Any other 'n' would make $x$ outside our range.

**Case 2: $2 cos(3x) + 1 = 0$**
First, I'll solve for $cos(3x)$:
$2 cos(3x) = -1$
$cos(3x) = -\frac{1}{2}$

Now, I need to find the angles whose cosine is $-\frac{1}{2}$. I know that cosine is negative in the second and third quadrants. The reference angle for $cos\theta = \frac{1}{2}$ is $\frac{\pi}{3}$.
So, angles where $cos\theta = -\frac{1}{2}$ are $\theta = \frac{2\pi}{3}$ (in the second quadrant) and $\theta = \frac{4\pi}{3}$ (in the third quadrant), plus any full rotations ($+2n\pi$).

So, for $3x$, we have two possibilities:
* **Possibility A:** $3x = \frac{2\pi}{3} + 2n\pi$
Dividing by 3 gives $x = \frac{2\pi}{9} + \frac{2n\pi}{3}$.
Let's check 'n' values within our $0 \lt x \lt \frac{\pi}{2}$ range.
If $n=0$, $x = \frac{2\pi}{9}$. Is this in the range? Yes, $\frac{2\pi}{9}$ is positive and $\frac{2\pi}{9} \approx 40^\circ$, which is less than $90^\circ$ ($\frac{\pi}{2}$). So, $x = \frac{2\pi}{9}$ is a solution.
If $n=1$, $x = \frac{2\pi}{9} + \frac{2\pi}{3} = \frac{2\pi}{9} + \frac{6\pi}{9} = \frac{8\pi}{9}$. This is greater than $\frac{\pi}{2}$ (it's $160^\circ$), so it's not a solution.

* **Possibility B:** $3x = \frac{4\pi}{3} + 2n\pi$
Dividing by 3 gives $x = \frac{4\pi}{9} + \frac{2n\pi}{3}$.
Let's check 'n' values:
If $n=0$, $x = \frac{4\pi}{9}$. Is this in the range? Yes, $\frac{4\pi}{9}$ is positive and $\frac{4\pi}{9} \approx 80^\circ$, which is less than $90^\circ$ ($\frac{\pi}{2}$).
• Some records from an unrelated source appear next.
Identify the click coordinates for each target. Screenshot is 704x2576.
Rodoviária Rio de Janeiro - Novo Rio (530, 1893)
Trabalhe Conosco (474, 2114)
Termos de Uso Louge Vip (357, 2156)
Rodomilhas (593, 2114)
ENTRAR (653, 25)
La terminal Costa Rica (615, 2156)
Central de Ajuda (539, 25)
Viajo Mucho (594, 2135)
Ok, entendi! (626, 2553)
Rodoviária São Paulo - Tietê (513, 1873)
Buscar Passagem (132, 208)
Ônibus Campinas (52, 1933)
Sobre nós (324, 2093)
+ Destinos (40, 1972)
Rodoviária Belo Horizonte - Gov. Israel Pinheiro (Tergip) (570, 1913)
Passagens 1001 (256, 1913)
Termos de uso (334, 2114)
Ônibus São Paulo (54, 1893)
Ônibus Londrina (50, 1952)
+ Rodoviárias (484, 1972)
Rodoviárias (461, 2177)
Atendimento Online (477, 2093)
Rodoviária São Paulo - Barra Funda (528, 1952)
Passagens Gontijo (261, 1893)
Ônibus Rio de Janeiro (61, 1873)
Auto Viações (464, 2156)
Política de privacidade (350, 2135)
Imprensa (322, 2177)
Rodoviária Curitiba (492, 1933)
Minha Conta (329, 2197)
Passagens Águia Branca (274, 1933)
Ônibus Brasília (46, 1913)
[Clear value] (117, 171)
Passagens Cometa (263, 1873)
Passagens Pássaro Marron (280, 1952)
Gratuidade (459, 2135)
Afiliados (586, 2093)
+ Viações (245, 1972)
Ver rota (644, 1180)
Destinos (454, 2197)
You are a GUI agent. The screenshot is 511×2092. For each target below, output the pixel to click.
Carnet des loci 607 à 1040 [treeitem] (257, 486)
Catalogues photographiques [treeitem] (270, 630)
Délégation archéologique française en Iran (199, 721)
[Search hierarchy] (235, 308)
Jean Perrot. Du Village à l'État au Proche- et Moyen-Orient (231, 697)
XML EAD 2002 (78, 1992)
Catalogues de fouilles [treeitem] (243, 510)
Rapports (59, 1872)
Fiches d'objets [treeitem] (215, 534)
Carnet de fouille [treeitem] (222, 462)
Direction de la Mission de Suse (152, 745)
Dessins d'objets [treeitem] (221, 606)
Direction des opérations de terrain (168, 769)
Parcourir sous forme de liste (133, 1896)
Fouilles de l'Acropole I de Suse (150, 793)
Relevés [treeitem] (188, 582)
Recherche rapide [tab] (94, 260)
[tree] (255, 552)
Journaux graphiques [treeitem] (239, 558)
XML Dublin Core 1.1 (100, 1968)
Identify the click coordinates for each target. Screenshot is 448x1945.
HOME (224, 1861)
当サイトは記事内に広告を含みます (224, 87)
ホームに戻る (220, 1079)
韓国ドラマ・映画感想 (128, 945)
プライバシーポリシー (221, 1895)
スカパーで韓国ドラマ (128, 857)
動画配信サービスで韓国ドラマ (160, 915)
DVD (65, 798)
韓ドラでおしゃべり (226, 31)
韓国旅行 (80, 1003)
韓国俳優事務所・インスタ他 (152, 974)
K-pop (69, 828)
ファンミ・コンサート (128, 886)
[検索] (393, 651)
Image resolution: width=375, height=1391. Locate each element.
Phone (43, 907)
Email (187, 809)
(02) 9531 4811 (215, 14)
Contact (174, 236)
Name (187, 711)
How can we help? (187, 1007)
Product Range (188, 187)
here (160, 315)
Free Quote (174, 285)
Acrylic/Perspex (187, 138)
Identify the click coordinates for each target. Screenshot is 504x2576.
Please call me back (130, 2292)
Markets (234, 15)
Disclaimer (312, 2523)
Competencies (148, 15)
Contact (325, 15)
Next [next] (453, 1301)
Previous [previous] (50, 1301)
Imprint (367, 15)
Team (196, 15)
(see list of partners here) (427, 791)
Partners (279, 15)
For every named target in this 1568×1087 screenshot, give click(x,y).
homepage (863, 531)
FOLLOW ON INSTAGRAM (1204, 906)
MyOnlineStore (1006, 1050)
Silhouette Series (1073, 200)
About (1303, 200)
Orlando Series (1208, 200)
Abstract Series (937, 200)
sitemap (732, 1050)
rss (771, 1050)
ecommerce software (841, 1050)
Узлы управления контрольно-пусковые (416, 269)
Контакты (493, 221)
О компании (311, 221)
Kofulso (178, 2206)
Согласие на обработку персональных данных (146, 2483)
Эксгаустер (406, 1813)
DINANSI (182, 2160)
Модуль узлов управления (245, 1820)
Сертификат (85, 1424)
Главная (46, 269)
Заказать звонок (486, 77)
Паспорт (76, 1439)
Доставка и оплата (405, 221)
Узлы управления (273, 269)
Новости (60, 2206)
So, $x = \frac{4\pi}{9}$ is a solution.
If $n=1$, $x = \frac{4\pi}{9} + \frac{2\pi}{3} = \frac{4\pi}{9} + \frac{6\pi}{9} = \frac{10\pi}{9}$. This is greater than $\frac{\pi}{2}$ (it's $200^\circ$), so it's not a solution.

6. **Collect all solutions:**
From Case 1, we got $x = \frac{\pi}{4}$.
From Case 2, we got $x = \frac{2\pi}{9}$ and $x = \frac{4\pi}{9}$.

So, the values of $x$ that solve the equation in the given range are $\frac{\pi}{4}$, $\frac{2\pi}{9}$, and $\frac{4\pi}{9}$.